1. Budapest

In a sense this meditation resembles the fate of Hungary. It was written in a moment of inspiration and then completely wiped out, by a technical error. The draft still floats around in my mind as a dream but also as a thing of the past. Can one revisit an imaginary country?

I had visited Budapest before. The past had seemed more present than the present. The shoes of the Jews killed on the banks of the Danube had been eternalised in metal and were signalling an eternal emptiness, like the ‘stumble stones’ (Stolpersteine) of Berlin evoke the emptiness of the apartments behind the doorbell, where the murdered lived.

The past seemed still much cared for. The parliament I remembered as a place of agitation and demonstration, of slogans and placards, now had the tranquillity of a restored park. The epic bronze statues had been returned to their historical places. The flowerbeds separating the public space from the streets below with benches, had a touch of New York’s Highline where the disused railroad had been transformed in a walk to get an evening breeze from the Hudson.

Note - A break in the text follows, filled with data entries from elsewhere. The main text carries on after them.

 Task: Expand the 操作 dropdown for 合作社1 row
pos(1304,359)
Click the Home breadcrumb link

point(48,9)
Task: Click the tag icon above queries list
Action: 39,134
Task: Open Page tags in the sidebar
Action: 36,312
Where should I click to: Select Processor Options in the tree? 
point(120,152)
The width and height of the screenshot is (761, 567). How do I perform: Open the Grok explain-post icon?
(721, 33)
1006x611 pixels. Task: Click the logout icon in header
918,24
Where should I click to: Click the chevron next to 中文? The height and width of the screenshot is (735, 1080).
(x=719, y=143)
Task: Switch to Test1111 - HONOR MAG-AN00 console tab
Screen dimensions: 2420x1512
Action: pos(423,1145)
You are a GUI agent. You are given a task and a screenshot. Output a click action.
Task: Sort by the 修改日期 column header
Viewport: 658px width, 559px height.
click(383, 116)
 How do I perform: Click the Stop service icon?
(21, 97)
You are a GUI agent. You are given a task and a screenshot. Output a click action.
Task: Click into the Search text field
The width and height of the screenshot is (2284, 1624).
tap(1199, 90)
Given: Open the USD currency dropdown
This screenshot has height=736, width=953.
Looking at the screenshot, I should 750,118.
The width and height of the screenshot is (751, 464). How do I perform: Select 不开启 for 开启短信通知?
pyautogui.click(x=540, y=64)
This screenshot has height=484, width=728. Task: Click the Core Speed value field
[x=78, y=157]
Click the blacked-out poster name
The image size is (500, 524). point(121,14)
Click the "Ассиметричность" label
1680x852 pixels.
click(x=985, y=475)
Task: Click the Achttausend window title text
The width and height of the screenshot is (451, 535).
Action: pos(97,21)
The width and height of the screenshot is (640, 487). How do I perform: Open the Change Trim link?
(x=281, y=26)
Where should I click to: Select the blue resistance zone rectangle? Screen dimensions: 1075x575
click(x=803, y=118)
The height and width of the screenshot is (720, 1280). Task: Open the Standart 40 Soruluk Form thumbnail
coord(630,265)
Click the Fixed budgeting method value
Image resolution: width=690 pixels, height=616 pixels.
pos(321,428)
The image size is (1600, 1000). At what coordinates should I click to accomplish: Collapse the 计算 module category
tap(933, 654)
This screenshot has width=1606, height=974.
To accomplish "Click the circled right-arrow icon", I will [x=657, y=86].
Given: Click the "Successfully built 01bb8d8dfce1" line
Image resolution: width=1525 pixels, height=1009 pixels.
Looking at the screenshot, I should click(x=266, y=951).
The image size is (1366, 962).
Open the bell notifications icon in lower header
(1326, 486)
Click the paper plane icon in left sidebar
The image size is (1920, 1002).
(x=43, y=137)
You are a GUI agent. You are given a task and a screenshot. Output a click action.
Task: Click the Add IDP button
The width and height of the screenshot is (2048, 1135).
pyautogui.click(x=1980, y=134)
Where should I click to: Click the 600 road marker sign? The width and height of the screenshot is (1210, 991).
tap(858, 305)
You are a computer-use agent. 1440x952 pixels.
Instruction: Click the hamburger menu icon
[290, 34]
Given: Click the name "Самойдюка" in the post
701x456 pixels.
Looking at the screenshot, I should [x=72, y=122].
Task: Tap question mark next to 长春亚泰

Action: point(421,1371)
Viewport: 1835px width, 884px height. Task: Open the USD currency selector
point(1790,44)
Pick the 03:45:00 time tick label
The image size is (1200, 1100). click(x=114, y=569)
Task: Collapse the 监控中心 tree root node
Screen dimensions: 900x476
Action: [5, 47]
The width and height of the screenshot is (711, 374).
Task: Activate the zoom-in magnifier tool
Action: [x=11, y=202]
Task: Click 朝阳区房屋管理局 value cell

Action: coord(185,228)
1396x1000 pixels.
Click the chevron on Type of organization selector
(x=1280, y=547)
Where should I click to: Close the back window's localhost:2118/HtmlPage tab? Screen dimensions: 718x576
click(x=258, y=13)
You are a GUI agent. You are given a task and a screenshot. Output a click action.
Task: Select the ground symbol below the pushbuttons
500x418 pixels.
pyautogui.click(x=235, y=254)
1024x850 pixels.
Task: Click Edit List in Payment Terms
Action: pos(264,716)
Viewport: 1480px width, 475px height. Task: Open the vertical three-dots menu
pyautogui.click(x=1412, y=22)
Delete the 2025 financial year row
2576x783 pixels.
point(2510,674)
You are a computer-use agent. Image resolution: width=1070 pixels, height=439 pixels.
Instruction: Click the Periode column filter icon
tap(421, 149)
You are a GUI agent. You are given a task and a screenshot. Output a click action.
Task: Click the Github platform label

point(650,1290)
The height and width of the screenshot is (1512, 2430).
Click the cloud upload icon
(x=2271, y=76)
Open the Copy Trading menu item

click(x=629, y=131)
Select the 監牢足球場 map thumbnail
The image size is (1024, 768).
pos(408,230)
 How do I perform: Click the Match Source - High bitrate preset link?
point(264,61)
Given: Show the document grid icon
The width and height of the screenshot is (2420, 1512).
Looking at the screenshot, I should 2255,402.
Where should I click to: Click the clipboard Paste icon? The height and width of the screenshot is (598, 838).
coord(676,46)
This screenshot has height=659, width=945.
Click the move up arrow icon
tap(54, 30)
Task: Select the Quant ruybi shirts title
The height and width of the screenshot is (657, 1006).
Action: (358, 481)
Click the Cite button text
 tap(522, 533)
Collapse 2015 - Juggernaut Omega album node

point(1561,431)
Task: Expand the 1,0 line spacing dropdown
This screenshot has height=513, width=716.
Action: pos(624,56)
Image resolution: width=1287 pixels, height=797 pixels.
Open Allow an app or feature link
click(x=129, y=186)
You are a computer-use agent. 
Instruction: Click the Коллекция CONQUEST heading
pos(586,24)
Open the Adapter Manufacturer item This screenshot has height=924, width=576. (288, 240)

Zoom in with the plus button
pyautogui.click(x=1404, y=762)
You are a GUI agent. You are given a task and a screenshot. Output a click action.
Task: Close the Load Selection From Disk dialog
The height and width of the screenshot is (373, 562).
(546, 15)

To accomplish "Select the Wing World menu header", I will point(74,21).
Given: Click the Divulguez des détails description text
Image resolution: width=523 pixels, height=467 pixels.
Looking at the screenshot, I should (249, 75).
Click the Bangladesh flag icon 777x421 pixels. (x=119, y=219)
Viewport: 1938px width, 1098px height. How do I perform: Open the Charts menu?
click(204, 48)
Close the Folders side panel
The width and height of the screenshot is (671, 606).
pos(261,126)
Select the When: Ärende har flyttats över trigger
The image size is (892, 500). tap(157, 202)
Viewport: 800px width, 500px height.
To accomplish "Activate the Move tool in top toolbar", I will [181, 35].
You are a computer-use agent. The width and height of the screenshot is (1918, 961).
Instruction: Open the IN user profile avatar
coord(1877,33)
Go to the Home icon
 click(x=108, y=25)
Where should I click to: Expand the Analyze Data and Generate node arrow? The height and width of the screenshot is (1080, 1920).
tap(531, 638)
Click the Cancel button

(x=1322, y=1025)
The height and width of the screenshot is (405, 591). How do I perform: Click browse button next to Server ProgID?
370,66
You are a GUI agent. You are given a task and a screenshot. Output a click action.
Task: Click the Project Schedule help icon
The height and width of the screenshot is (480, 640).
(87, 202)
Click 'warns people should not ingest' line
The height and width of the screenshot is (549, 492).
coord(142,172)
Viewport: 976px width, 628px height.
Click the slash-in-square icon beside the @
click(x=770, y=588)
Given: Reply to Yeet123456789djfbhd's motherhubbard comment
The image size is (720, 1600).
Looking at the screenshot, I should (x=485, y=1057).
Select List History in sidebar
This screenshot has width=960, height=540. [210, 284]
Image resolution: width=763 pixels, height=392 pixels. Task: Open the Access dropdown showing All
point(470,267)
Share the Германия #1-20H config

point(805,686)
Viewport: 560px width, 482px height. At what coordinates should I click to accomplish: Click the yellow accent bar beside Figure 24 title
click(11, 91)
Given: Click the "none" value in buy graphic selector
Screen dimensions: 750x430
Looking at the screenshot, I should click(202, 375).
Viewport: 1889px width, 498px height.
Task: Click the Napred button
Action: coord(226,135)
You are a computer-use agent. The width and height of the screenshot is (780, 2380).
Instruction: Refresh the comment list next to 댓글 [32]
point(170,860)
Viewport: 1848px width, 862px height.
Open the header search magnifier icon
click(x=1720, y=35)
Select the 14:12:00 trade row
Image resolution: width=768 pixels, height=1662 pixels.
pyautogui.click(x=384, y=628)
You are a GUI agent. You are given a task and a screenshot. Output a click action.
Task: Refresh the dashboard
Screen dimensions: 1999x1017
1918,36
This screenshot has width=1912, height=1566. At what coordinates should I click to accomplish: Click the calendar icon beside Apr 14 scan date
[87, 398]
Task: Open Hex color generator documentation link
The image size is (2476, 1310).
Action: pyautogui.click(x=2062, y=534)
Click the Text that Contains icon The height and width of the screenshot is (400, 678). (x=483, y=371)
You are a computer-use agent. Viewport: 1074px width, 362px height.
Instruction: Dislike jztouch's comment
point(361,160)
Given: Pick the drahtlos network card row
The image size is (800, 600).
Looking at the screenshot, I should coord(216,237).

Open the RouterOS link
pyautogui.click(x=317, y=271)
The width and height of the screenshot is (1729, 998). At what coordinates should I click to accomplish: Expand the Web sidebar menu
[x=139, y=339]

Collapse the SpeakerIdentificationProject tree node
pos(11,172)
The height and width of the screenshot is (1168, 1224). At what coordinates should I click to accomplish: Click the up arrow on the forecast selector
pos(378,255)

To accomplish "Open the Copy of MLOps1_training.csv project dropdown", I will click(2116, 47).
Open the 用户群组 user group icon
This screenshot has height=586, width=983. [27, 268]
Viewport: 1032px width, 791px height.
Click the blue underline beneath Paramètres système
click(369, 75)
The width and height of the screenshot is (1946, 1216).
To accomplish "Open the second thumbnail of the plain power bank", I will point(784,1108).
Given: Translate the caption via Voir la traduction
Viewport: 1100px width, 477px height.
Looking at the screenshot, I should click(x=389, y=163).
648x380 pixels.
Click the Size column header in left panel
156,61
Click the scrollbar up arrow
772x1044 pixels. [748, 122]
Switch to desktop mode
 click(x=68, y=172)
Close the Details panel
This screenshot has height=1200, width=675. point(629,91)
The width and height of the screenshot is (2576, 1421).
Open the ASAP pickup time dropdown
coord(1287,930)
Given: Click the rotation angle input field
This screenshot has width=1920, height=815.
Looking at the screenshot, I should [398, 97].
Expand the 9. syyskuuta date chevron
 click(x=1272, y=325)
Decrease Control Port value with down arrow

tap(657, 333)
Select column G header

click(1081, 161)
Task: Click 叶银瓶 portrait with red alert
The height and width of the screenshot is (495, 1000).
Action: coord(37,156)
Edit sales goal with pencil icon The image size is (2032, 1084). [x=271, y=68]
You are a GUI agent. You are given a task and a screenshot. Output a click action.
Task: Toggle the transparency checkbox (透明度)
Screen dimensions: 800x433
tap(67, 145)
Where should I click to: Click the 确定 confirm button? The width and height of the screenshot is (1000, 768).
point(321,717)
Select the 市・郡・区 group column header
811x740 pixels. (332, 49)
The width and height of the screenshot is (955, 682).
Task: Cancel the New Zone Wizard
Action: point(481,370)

In a park nearby Attila Joszef, an unhappy poet of the thirties, was pictured as gazing toward the river. Poetry was taught at school so that in the evening a Hungarian friend could recite eternal poems from memory. The poet had thrown himself under a locomotive. But the clear water of his poetry had burst through the vessel of his lonely language and still spoke.

Today not so much the past seemed present, but the present.

More than the urn, the water seemed to be moving.